Seriously, a loglog plot? Even in that, there is a seriously wide dispersion to ...

dwaltrip · on June 22, 2023

The linear plot in that Wolfram link is messed up. It doesn't show all the data (caps out at 800 billion GDP). Here's a corrected linear plot, from the script that I linked (commenting out the log-log scaling):

https://ibb.co/9bBgwH8

There is clearly a correlation, even on linear. It's a little messy, but it's undeniably there.

The starting point for this discussion was about the relationship between a country's size and population and it's power and influence. The correlation between area and GDP demonstrates that there is a meaningful relationship.

Btw, what is your specific complaint about a log-log plot? Country data points for area and GDP span many orders of magnitude, which makes it harder to visualize any patterns on a linear plot.

I also don't understand your point about the dispersion. The correlation and trend is pretty clear. No one said the correlation was 99%.

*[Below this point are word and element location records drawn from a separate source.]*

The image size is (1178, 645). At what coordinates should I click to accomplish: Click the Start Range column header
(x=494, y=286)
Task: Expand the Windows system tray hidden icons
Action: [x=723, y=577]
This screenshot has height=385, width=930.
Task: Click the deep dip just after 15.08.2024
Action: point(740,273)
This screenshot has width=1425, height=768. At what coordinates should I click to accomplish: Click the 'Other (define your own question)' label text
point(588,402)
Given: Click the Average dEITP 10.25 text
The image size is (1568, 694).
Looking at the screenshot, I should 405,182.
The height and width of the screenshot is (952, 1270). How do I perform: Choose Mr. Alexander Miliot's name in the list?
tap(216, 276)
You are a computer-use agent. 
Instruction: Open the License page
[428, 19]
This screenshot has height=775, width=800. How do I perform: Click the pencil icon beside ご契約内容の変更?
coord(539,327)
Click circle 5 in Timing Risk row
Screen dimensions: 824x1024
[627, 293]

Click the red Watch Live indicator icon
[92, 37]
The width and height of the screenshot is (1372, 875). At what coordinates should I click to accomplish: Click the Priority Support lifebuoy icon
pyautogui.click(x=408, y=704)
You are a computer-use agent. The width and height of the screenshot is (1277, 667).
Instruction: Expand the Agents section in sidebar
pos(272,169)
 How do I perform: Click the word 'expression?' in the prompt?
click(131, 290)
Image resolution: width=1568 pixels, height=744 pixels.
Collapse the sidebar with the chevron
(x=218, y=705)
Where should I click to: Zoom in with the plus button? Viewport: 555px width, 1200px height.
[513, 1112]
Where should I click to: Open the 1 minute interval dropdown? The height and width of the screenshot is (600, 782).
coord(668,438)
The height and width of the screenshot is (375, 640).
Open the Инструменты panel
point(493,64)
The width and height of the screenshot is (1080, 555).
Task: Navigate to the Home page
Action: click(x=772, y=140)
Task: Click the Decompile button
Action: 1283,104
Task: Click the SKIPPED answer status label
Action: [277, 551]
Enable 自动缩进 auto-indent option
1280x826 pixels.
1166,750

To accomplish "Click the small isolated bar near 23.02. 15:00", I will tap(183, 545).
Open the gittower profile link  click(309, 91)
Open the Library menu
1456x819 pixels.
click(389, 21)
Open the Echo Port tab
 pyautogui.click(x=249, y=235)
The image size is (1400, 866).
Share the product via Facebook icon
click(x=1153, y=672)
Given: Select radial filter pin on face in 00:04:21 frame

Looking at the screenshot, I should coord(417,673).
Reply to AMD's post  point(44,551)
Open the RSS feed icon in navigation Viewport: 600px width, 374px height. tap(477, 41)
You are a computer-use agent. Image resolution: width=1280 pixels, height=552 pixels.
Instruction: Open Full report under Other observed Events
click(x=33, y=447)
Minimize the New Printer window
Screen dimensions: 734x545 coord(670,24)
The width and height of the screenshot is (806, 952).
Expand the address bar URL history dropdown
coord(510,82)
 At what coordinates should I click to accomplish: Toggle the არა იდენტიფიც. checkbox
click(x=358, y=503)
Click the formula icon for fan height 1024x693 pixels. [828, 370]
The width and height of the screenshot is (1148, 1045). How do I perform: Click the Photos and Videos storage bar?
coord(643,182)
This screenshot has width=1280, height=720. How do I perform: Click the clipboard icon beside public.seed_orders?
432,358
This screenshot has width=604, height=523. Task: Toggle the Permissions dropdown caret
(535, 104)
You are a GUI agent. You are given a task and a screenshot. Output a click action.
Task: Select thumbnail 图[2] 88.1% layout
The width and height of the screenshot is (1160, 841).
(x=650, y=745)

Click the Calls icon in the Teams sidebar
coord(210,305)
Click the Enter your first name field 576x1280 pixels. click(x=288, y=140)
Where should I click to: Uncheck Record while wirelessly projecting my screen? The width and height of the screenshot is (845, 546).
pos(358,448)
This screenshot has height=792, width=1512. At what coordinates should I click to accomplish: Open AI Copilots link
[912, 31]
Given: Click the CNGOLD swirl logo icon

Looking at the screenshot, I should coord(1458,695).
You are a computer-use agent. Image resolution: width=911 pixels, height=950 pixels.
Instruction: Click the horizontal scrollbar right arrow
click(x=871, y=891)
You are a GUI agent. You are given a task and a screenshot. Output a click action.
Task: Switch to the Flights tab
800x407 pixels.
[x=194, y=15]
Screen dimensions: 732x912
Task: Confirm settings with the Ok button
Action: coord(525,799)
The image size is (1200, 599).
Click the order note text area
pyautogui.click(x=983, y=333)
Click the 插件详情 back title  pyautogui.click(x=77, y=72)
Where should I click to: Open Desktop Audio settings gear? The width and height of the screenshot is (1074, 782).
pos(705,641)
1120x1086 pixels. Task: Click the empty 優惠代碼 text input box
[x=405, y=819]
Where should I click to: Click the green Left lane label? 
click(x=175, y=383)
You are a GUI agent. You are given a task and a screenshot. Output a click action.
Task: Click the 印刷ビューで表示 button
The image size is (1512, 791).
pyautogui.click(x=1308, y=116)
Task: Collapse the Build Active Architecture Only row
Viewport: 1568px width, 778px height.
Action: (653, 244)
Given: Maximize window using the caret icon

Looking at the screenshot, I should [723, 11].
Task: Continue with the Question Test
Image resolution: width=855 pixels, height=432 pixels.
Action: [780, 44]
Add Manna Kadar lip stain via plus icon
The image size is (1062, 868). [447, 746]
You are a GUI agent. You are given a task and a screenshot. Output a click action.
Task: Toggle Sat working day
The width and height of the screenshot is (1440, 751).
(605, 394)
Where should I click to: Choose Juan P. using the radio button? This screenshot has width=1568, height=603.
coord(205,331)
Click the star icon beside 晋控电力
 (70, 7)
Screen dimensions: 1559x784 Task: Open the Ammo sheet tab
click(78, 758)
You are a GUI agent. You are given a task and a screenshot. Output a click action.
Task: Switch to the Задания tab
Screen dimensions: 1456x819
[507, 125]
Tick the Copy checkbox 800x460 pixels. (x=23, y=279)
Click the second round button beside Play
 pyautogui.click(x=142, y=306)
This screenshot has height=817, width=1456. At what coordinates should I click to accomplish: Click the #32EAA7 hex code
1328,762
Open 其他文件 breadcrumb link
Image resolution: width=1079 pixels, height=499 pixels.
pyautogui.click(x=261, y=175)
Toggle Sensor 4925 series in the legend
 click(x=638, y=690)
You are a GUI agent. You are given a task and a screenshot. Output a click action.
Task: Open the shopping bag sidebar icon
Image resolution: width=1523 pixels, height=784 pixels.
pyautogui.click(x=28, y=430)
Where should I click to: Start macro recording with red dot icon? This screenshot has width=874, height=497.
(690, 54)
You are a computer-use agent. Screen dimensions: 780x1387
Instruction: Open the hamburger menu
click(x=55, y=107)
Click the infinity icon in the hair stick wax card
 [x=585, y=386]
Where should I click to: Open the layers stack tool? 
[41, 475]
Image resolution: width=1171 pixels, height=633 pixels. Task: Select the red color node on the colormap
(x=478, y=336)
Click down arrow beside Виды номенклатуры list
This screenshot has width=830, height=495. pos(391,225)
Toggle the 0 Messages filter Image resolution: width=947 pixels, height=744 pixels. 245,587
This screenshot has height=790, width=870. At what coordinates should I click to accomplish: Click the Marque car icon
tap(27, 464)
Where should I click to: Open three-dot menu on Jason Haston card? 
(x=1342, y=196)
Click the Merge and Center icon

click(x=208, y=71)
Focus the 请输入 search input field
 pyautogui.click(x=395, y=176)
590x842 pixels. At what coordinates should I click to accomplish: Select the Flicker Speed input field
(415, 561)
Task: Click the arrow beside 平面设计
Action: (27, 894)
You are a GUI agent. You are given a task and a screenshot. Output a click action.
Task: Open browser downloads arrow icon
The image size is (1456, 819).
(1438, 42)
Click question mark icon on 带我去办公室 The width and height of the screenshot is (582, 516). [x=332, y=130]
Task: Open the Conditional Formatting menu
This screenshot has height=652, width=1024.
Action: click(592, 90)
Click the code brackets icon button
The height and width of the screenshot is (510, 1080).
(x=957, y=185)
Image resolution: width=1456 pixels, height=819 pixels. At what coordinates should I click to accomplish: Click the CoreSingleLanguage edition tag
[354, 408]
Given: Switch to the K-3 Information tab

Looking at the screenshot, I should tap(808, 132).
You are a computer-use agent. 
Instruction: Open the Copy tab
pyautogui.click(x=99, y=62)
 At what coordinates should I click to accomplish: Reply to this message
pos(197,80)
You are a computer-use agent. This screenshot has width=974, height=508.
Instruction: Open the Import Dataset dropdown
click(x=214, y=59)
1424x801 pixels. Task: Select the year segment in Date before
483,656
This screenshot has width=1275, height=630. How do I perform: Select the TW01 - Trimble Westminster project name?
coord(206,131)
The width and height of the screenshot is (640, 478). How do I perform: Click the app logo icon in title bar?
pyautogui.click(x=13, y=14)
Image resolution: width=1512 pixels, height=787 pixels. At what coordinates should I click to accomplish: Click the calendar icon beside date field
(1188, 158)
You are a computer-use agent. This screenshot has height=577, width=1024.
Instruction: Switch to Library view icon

Edit: I've calculated Pearson's correlation coefficient for this data [1]. The result is 0.82, which indicates a strong positive correlation.

[1] https://en.wikipedia.org/wiki/Pearson_correlation_coefficien...

zimpenfish · on June 22, 2023

> The result is 0.82, which indicates a strong positive correlation.

datamash gave me 0.52 for Pearson. Which is "eh, maybe".

erwald · on June 30, 2023

That's weird, are you looking only at the top 10 countries?

I've reproduced dwaltrib's results using World Bank data on 251 countries, and I get a Pearson's r of 0.82 and a p value of 5.6e-61 (!). I.e. a strong correlation, with high confidence. It makes sense too -- larger countries generally have more people, and more people generally generate more economic activity.

Code if you want to try yourself:

import pandas as pd

gdp = pd.read_csv("~/Downloads/API_NY.GDP.MKTP.CD_DS2_en_csv_v2_5551501.csv").set_index("Country Name")

land_area = pd.read_csv("~/Downloads/API_AG.LND.TOTL.K2_DS2_en_csv_v2_5552158.csv").set_index("Country Name")

gdp["GDP"] = gdp["2020"]

gdp["Land"] = land_area["2020"]

gdp = gdp.dropna(subset=["GDP", "Land"])

from scipy import stats

print(stats.pearsonr(gdp.Land, gdp.GDP))

#+RESULTS: : PearsonRResult(statistic=0.8151313879150333, pvalue=5.621180589722219e-61)

dwaltrip · on July 10, 2023

Thanks for double checking. I ran out of steam on the convo heh.